MATERIAL PROVIDED:
▼

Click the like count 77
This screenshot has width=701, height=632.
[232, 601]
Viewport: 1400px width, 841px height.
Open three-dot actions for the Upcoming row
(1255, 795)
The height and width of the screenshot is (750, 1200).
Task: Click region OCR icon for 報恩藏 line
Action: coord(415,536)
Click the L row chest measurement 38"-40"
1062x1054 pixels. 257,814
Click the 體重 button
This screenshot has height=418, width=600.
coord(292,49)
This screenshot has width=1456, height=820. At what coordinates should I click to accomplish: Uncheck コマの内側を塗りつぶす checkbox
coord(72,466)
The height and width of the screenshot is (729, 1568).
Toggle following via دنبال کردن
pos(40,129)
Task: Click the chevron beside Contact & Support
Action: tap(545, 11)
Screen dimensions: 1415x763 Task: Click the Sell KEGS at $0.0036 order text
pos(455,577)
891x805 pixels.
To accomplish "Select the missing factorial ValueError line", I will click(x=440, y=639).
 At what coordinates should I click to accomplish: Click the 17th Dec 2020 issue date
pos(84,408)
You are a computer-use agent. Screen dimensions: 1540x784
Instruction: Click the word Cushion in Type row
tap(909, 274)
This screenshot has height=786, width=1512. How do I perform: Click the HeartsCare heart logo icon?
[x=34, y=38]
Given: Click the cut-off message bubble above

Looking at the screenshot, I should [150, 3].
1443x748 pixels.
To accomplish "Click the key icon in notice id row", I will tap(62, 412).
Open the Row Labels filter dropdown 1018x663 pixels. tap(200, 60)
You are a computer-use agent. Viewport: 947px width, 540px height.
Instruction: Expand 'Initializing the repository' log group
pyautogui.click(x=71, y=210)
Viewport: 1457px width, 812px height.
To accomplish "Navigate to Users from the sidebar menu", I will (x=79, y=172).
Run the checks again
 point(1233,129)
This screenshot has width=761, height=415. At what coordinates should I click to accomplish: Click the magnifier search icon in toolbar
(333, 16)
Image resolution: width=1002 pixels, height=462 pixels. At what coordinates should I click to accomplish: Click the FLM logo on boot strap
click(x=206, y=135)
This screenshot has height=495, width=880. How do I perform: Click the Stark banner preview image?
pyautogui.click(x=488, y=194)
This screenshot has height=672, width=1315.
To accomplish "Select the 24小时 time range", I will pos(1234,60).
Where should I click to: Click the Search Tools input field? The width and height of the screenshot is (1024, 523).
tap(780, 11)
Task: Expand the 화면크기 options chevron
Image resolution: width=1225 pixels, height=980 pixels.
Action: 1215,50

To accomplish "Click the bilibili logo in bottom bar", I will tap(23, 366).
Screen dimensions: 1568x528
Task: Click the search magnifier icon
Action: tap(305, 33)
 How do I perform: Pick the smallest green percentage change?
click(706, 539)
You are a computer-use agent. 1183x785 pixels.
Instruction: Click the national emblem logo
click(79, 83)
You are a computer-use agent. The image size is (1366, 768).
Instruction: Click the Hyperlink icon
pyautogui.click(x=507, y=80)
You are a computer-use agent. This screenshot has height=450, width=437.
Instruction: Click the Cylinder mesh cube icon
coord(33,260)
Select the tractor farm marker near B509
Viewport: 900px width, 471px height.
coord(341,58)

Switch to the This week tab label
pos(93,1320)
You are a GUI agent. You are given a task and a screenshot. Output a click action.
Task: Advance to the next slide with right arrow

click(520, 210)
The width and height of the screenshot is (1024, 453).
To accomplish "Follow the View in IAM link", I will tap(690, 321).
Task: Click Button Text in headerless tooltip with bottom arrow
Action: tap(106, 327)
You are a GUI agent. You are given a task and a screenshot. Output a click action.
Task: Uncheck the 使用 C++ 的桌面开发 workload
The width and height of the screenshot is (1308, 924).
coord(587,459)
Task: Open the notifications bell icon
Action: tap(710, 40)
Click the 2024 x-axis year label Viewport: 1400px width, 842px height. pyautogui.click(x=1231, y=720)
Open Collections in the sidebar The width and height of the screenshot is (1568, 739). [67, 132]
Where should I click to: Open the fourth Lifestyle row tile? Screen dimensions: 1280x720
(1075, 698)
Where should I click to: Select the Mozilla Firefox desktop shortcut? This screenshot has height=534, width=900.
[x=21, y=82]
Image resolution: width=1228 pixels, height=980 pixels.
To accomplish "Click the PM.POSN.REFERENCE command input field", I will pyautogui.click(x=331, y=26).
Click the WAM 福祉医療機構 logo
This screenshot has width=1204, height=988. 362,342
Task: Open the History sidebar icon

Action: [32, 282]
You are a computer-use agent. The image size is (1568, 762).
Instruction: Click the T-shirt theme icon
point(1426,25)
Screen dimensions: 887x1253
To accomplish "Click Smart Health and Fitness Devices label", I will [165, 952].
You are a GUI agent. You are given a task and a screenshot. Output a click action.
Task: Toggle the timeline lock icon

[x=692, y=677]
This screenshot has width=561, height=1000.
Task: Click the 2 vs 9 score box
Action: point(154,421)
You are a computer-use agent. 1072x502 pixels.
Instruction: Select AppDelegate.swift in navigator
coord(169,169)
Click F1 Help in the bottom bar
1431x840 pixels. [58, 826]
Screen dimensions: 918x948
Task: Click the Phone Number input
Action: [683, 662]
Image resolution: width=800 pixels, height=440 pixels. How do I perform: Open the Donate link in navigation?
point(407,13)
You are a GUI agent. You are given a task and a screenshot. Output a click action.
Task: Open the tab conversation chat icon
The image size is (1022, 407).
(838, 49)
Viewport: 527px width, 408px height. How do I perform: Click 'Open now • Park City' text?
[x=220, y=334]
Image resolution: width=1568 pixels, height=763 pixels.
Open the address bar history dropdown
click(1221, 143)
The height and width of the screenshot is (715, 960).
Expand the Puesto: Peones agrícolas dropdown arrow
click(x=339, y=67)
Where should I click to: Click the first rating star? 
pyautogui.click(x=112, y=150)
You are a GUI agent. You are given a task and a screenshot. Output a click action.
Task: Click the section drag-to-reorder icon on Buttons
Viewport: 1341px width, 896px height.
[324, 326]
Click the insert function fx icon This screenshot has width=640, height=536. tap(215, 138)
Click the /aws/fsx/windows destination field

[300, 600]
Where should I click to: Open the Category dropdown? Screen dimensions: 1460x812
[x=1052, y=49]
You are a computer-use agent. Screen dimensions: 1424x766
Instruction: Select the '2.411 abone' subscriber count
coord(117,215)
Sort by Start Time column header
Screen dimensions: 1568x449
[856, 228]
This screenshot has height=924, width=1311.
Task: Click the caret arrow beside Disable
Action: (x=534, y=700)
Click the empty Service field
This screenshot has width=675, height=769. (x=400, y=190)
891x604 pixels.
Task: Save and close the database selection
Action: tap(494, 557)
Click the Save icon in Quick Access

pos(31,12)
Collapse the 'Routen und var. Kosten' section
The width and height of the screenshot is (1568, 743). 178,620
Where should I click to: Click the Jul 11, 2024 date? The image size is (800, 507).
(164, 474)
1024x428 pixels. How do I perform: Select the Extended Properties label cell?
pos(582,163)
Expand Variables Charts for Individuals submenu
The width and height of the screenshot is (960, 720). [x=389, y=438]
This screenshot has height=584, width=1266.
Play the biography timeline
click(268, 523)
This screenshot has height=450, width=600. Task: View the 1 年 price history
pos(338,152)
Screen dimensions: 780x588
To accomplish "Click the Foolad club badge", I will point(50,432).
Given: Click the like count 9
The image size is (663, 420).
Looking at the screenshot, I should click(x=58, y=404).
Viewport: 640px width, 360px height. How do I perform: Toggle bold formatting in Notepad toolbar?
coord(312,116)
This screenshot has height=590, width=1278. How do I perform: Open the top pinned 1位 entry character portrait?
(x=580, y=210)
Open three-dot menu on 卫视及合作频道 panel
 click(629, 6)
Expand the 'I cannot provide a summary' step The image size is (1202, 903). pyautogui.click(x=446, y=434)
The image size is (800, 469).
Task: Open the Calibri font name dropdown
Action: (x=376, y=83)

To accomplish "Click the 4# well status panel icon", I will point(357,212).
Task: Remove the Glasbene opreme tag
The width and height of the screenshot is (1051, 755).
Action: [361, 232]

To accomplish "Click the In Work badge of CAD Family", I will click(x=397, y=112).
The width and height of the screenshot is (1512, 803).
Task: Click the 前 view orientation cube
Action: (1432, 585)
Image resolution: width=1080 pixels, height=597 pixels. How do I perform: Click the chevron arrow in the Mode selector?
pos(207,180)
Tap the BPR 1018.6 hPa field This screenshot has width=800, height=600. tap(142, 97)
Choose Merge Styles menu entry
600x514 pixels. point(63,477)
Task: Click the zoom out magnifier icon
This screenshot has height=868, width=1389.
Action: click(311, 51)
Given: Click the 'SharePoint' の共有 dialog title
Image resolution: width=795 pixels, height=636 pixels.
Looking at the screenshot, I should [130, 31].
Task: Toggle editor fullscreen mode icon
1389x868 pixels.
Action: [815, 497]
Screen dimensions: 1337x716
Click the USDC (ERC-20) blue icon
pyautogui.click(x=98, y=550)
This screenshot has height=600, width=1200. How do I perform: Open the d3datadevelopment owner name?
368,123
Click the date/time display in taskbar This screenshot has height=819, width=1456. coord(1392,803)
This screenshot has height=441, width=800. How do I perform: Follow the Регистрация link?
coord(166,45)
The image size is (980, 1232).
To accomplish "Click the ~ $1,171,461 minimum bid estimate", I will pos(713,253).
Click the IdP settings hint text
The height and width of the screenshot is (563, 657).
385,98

▲

EXERCISE BRIEF:
Quote, without any change, each line from the one that contains "The image size is (980, 1232)." through the end of the material.

EXERCISE RESPONSE:
The image size is (980, 1232).
To accomplish "Click the ~ $1,171,461 minimum bid estimate", I will pos(713,253).
Click the IdP settings hint text
The height and width of the screenshot is (563, 657).
385,98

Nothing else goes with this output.